As of today (July 11th) I have considered myself an expat for one year. I have not considered England as ‘home’ for 365 days. Not that I’ve considered anywhere else to be home either. Dissatisfied with life in Myanmar I am currently between jobs and between countries, touring my way around SE Asia before making another new start abroad.
Will I ever consider England as my home again? Possibly. Hopefully not. I don’t know. But over the course of a year I have realised there are some things I miss:
1) The people. Not the beer swilling, hooligan, tourist stereotypes obviously. But my people. The people who have filled my life and are important to me. Family. My best friend, who will in fact, be heading out this way for her own new job this summer. (I’ve told her to stop following me but thankfully she doesn’t listen!). My old colleagues, many of whom were setting off on their own adventures at the same time as me. The people who showed me love and support when I couldn’t show it to myself.

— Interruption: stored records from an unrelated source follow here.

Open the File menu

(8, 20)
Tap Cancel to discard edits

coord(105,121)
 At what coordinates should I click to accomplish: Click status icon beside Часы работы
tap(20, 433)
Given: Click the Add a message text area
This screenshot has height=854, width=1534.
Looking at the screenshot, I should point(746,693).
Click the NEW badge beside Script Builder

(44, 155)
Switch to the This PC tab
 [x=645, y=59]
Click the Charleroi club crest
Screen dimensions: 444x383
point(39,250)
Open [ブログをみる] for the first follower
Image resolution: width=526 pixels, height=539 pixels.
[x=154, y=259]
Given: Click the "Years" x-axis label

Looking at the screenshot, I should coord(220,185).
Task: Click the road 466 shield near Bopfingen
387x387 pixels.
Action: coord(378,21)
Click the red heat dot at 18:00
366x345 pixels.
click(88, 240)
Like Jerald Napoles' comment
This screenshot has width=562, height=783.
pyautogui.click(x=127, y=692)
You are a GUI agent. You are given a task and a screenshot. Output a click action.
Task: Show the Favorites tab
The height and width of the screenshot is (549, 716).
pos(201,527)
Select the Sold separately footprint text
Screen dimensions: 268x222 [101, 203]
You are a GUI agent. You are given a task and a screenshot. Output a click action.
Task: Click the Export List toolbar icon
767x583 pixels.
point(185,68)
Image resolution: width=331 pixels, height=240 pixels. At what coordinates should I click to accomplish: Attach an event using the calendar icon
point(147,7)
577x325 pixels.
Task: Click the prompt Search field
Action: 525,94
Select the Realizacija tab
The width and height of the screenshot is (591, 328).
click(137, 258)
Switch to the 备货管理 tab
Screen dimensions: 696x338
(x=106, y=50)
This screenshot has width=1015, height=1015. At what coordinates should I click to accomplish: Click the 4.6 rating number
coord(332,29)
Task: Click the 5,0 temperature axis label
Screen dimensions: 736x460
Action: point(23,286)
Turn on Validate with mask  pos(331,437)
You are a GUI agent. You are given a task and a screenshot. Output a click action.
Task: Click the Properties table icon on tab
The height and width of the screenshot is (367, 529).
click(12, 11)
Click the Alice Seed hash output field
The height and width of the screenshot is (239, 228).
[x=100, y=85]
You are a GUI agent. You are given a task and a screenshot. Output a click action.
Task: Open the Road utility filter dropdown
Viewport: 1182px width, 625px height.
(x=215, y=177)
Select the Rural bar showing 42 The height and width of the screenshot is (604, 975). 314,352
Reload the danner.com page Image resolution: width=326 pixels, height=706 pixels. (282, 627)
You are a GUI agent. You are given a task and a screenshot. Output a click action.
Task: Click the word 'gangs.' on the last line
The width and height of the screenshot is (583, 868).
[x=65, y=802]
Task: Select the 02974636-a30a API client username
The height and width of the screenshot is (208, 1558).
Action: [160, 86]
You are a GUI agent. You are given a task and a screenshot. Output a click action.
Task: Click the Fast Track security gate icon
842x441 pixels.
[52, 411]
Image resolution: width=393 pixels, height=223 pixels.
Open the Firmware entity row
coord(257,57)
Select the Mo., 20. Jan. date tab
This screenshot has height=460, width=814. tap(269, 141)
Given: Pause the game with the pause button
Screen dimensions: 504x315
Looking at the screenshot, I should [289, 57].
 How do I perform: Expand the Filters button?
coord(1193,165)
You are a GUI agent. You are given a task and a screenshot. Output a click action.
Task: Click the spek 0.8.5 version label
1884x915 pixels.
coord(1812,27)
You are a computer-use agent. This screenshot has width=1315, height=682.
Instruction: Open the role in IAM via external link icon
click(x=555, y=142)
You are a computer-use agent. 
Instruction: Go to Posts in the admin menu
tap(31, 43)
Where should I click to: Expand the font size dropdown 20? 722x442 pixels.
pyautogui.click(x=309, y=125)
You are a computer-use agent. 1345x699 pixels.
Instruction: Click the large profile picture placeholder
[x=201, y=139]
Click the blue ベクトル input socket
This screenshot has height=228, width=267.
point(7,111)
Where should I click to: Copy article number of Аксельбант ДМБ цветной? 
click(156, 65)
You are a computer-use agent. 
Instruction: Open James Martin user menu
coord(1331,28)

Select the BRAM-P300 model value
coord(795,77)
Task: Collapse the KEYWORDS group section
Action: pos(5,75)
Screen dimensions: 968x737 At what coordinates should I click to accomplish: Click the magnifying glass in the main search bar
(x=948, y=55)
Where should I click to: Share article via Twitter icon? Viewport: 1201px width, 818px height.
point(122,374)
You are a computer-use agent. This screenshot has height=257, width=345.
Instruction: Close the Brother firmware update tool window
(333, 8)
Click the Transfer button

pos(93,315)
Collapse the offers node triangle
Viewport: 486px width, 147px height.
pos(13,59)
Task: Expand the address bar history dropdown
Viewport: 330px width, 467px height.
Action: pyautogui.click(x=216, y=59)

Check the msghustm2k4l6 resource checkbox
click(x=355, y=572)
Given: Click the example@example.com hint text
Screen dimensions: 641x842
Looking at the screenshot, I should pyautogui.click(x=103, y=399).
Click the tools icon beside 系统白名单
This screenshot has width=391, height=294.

I’ve been a poor communicator of late but I know they’re there and they’re all greatly missed.
2) Cats. I’ve had more cat action while I’ve been touring than I had in the whole nine months I was in Myanmar. (Clearly a sign I wasn’t meant to stay there). But it still hasn’t been enough. I still feel guilty about giving Shelly away, even though it has afforded me previously unimagined opportunities. I am no longer a mad cat woman, although I do still talk aloud to every cat I see! I miss the weight of a cat on my lap or my pillow; the sense of calm a purr gives me; the amusement and companionship I had as a result of being owned by cats (thank goodness for cats on the Internet!). Most of all I think I miss the responsibility of having to care for someone (my cats were my family too) and being loved for it, albeit conditionally, as every cat lover will appreciate.
3) Pavements. Actually what I really miss is being able to walk without having to watch every. single. step. I. take. Mostly, pavements only seem to exist in more developed countries with some sense of infrastructure. If you do get pavements at all in SE Asia, and you can’t bank on it, they are often irregular, dusty, dirty, broken down and pitted with open drains for you to fall into, leaving you taking your chances in the road with the lovely traffic while watching every step you take. It gets a bit tiresome.
4) Wearing jumpers. I know that sounds odd. Who would want to give up year round warmth in the tropics to return to a climate that requires knitwear? I don’t. But I do miss cuddling up in a chunky jumper. I always had more jumpers than anything else and now I don’t need any. I find myself yearning to buy the sweaters I see in the big city malls I visit, knowing I’ll never wear them while trying to justify the purchase to myself.
5) Baths. Long, indulgent soaks in bubbles with a glass of vino in attendance. Of course baths exist out here (although getting a plug for one is another matter altogether) but putting myself in a tub of hot water that matches the temperature outside is an invitation to blackout and do myself some damage.
6) Pub gardens. Sitting admiring some exotic view on a grubby chair beside a dusty road is great, for a while. But I do hanker for grass beneath my feet, slatted wooden bench tables and the familiar twitter of birds rather than the rush of traffic, as me and my friends chat in the warm sunlight under a tree and enjoy our tipple of choice together, whiling away a lazy summer afternoon.
7) A decent cup of builder’s tea. Lipton Yellow label just doesn’t cut it I’m afraid and while I am developing a taste for all kinds of exotic hot and cold tea beverages what I really want is a huge mug of Yorkshire Gold, stewed to perfection and served with sufficient milk to make it the colour of rich tea biscuits.
While this is by no means a comprehensive list, it does illustrate the things that do, occasionally, catch me unawares and start me reminiscing about life in Blighty. But if they really are the worst of it it can’t be too bad, can it?